After a year of average offensive production, the New York Yankees discarded Torres and reportedly didn’t even offer him a contract in free agency following a seven-year run in the Bronx. The 28-year-old Venezuelan signed a one-year, $15 million prove-it type deal with Detroit and has responded with a .291 average and an .826 OPS to date, production that New York currently lacks at second base.
First baseman Spencer Torkelson, the top overall pick of the 2020 draft, is third in the AL in home runs and is fourth in RBIs to go with a team-leading .889 OPS. The 25-year-old is making under $800,000 in his final season before arbitration. Riley Greene, the fifth overall pick in 2019, has an .808 OPS at 24 years old and won’t hit arbitration until next year. Starting catcher Dillon Dingler, their second-rounder in 2020, is further proof that the team’s draft and development strategy has been a success on offense. But they’re also getting good production from Carpenter, a 19th-round draft pick, and Zach McKinstry, dumped by the Dodgers for an unknown minor leaguer before the 2023 season.
In addition to Skubal, who’s making a little over $10 million in arbitration and hits free agency in 2027, the Tigers’ rotation is populated mainly by young, cheap homegrown talent. Casey Mize was the top overall pick in the 2018 draft and is 5-1 with a 2.70 ERA after missing all of 2023 following Tommy John surgery. Reese Olson, acquired from Milwaukee at the 2021 deadline, has become a rotation mainstay at 25 and won’t hit free agency for five years. Jackson Jobe, the fifth overall pick in 2021, is off to a good start in his first big league season.
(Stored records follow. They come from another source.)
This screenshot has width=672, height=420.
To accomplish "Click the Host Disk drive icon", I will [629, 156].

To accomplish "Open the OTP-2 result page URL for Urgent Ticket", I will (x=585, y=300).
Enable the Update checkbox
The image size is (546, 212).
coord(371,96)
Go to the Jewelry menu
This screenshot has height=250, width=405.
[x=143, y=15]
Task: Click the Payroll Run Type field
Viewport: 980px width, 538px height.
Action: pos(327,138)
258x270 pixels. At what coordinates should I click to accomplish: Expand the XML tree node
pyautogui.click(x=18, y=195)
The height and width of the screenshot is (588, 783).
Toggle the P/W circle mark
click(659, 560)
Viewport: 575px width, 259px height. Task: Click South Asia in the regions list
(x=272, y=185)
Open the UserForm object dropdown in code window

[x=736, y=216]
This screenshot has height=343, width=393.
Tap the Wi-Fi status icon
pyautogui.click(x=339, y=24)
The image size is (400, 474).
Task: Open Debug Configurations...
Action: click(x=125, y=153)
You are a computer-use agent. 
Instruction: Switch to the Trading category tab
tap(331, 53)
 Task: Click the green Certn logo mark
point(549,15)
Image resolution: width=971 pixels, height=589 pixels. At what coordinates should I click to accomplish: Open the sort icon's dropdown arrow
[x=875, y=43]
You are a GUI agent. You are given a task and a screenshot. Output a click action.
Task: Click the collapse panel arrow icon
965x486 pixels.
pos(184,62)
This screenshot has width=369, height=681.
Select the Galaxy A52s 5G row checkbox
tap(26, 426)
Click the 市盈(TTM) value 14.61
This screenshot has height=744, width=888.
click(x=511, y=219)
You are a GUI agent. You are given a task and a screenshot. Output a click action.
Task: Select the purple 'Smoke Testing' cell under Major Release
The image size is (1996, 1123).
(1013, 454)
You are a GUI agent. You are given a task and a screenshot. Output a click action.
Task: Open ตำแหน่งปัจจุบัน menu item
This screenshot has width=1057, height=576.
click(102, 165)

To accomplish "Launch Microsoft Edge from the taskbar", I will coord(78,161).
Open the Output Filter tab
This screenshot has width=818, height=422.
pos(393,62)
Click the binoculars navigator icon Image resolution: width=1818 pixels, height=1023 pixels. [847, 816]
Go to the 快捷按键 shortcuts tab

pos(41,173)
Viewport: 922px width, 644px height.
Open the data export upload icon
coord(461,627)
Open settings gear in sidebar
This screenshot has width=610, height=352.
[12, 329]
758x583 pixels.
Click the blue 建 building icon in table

They’ll be joined in the rotation by a slew of veterans. Starter Jack Flaherty signed a one-year deal with Detroit before last season, was traded to the Dodgers in July, helped them win the World Series, and then returned to the Tigers on a two-year, $35 million contract for 2025. Another Yankees discard, reliever Tommy Kahnle, was signed to a one-year, $7.75 million deal to be the team’s closer and boasts an ERA under 1.00 in 12 games pitched. And the team still has yet to add 37-year-old innings-eater Alex Cobb, who is working through a hip injury after signing a one-year, $15 million contract.
Detroit’s mix of drafting and developing difference makers both on the mound and behind the plate, while getting strong production from discarded veterans on relatively affordable short-term deals, has proven to be a successful recipe for a team looking to build a sustained winner without breaking the bank.
While they may lack the household names that teams like the Los Angeles Dodgers or New York teams boast, the Detroit Tigers are outscoring and outpitching your favorite ballclub at a fraction of the cost.